Skip to content

Latest commit

 

History

History
215 lines (188 loc) · 6.29 KB

task_schemas.md

File metadata and controls

215 lines (188 loc) · 6.29 KB

SEACrowd Schema Documentation

We have defined a set of lightweight, task-specific schema to help simplify programmatic access to common nusantara-nlp datasets.

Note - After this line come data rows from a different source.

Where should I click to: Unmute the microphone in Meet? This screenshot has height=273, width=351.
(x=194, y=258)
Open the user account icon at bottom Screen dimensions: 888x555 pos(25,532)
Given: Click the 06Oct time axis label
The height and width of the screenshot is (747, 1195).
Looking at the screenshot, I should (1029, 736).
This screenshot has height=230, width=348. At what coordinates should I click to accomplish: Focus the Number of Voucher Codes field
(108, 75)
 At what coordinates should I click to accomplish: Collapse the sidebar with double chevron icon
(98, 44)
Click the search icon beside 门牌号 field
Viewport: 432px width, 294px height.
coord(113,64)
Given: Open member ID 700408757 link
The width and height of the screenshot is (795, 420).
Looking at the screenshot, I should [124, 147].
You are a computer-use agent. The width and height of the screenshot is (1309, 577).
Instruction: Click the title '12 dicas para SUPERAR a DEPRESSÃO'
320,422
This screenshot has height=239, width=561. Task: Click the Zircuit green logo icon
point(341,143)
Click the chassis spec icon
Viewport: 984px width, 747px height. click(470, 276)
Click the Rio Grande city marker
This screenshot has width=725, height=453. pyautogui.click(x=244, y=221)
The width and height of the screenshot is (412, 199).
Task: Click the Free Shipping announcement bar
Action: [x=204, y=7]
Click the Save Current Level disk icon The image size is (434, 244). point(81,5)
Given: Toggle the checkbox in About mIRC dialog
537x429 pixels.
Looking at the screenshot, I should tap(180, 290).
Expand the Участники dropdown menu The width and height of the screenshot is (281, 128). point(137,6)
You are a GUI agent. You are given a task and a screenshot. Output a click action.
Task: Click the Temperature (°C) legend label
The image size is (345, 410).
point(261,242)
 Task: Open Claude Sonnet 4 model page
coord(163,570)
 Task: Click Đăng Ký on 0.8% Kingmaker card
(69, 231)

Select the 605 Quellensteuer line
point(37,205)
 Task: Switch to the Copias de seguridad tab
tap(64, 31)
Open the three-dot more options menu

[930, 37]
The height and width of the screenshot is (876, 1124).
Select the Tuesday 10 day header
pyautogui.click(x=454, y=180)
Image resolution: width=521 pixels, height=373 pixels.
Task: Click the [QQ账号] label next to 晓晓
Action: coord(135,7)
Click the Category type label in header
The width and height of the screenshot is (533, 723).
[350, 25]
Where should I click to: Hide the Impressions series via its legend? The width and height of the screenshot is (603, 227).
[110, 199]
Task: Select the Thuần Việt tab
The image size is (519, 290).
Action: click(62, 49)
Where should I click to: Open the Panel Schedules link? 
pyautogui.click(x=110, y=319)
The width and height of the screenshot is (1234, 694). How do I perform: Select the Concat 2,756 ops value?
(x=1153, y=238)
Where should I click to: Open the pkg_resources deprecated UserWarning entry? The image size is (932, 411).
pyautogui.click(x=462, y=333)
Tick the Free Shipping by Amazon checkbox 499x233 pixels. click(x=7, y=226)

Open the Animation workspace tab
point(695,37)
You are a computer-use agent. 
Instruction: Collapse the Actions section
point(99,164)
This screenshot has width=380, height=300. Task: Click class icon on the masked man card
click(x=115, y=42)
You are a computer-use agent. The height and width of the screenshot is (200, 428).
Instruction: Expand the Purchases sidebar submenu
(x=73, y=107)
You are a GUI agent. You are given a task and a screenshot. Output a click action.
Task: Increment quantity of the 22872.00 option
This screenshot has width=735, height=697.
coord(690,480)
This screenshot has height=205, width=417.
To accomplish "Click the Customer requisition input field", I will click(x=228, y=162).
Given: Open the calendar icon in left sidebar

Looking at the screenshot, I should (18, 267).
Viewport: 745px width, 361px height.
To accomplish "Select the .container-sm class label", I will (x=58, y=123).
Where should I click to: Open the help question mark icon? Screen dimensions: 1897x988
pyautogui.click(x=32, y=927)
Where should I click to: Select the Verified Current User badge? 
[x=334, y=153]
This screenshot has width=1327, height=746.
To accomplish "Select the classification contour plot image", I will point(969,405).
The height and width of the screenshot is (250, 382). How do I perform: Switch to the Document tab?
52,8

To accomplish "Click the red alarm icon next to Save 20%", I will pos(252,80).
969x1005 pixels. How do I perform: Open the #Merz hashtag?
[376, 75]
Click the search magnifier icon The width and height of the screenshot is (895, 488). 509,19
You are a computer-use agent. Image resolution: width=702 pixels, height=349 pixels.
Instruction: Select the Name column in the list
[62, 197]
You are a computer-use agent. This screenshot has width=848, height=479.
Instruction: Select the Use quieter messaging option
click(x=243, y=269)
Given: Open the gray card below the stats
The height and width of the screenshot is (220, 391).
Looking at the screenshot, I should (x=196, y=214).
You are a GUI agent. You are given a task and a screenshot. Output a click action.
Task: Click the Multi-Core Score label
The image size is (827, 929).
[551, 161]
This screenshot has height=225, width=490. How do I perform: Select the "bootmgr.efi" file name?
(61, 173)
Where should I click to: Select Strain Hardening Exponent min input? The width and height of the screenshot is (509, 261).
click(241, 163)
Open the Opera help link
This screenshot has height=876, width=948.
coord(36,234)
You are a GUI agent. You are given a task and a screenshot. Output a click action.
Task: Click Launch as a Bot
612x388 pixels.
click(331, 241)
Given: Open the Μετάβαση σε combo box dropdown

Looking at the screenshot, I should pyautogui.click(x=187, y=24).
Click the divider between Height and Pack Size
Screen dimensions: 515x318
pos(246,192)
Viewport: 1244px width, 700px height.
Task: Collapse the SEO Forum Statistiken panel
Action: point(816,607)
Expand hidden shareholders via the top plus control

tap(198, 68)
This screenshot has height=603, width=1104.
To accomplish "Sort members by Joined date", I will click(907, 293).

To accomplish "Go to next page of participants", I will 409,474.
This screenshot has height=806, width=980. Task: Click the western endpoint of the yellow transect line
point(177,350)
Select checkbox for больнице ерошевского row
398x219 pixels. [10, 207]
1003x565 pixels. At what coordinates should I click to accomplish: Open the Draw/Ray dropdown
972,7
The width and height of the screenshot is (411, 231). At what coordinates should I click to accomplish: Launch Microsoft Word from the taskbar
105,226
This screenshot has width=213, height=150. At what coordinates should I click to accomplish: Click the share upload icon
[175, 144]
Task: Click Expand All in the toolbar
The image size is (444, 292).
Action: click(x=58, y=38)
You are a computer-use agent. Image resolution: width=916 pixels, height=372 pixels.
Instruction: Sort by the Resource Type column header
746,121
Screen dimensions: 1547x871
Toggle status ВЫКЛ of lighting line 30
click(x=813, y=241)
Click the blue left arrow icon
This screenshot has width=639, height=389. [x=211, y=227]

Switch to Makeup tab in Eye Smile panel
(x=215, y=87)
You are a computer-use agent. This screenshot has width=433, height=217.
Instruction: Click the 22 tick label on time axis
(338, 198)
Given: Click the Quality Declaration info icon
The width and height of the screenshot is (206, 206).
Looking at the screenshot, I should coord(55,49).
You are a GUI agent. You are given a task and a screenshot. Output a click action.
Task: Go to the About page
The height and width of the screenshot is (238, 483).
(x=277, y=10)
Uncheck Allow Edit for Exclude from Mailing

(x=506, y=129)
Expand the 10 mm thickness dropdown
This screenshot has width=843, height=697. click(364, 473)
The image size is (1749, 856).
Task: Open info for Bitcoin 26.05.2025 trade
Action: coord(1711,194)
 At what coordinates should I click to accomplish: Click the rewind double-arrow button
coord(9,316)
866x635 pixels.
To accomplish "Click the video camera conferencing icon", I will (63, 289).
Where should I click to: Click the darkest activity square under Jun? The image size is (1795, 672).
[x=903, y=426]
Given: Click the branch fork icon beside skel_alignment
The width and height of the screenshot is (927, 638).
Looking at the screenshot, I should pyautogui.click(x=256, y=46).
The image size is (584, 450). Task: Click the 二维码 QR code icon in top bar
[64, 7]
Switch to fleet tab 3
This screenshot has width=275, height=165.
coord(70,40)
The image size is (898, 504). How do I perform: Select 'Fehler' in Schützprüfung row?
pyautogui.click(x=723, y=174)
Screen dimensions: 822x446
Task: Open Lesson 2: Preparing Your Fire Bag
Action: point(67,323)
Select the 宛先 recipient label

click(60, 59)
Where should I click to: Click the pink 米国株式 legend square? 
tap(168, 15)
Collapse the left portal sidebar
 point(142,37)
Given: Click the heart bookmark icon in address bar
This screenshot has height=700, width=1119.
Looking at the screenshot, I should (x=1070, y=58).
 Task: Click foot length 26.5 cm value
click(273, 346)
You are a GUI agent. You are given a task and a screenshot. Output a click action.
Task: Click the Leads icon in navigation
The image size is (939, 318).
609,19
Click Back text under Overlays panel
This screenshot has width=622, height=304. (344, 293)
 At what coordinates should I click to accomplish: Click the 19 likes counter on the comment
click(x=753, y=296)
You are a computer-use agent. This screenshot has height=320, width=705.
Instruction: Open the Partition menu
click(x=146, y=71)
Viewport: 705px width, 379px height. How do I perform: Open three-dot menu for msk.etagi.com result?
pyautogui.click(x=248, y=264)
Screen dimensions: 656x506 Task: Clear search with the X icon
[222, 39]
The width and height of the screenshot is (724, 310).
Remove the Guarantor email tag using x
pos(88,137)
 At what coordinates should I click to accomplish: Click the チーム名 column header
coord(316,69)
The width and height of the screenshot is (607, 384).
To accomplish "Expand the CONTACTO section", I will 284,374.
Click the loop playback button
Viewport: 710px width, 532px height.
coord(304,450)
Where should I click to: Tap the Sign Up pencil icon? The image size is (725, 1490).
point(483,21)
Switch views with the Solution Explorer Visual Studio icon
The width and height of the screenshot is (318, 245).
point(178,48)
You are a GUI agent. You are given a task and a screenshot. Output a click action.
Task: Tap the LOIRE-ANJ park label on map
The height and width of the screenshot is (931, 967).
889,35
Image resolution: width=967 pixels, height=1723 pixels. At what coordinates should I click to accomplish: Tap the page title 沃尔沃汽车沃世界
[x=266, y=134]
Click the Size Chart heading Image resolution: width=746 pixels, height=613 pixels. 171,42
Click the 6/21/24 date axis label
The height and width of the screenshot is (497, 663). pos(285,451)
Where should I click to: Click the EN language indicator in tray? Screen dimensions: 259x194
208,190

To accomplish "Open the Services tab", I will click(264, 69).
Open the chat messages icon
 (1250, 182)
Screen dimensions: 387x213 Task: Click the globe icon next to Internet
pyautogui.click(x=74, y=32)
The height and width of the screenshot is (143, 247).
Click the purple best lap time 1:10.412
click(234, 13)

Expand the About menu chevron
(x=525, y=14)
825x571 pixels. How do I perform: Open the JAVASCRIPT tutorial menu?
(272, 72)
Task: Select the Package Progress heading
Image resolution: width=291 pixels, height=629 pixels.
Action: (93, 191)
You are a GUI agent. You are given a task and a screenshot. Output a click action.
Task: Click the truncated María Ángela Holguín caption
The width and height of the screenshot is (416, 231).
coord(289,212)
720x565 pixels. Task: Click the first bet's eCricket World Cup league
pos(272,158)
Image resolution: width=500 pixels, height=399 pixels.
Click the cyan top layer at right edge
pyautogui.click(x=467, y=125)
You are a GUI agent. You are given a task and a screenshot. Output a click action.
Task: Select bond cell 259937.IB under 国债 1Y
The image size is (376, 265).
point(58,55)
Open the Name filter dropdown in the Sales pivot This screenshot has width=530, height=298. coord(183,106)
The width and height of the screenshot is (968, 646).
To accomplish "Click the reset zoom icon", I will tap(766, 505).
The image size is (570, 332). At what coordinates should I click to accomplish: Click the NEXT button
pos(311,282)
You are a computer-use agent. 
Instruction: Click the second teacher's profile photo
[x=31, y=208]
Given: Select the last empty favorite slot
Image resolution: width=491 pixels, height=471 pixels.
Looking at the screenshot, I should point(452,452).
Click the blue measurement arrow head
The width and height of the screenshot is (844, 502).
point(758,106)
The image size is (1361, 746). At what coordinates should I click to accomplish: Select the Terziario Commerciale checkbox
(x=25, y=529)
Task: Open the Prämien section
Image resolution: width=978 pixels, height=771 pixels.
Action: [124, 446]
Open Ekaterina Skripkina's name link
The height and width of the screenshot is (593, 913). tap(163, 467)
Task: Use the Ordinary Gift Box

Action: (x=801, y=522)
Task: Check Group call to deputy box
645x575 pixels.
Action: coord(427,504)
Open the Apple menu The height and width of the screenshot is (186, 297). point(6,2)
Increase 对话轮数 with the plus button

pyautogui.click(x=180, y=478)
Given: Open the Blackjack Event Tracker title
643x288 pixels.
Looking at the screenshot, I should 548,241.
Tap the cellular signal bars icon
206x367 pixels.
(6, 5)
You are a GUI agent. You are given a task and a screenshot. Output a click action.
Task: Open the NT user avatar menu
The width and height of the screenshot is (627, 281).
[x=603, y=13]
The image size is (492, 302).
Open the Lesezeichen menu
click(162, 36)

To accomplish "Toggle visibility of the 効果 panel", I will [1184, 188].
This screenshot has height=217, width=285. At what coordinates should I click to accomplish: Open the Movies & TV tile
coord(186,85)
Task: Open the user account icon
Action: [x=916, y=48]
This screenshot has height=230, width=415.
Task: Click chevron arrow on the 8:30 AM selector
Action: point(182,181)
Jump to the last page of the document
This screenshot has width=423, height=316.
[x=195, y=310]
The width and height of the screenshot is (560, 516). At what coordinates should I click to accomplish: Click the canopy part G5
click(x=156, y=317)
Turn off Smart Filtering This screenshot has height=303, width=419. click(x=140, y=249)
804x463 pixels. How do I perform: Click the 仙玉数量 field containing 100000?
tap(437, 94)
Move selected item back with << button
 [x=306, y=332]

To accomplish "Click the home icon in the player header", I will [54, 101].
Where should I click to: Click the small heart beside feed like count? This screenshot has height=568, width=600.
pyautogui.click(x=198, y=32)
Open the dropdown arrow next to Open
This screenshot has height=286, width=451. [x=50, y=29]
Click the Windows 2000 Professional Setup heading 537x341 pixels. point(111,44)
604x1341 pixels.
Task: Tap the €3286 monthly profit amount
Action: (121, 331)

This schema should be implemented for each dataset in addition to a schema that preserves the original dataset format.

Example Schema and Associated Tasks

Knowledge Base

Schema Template

This is a simple container format with minimal nesting that supports a range of common knowledge base construction / information extraction tasks.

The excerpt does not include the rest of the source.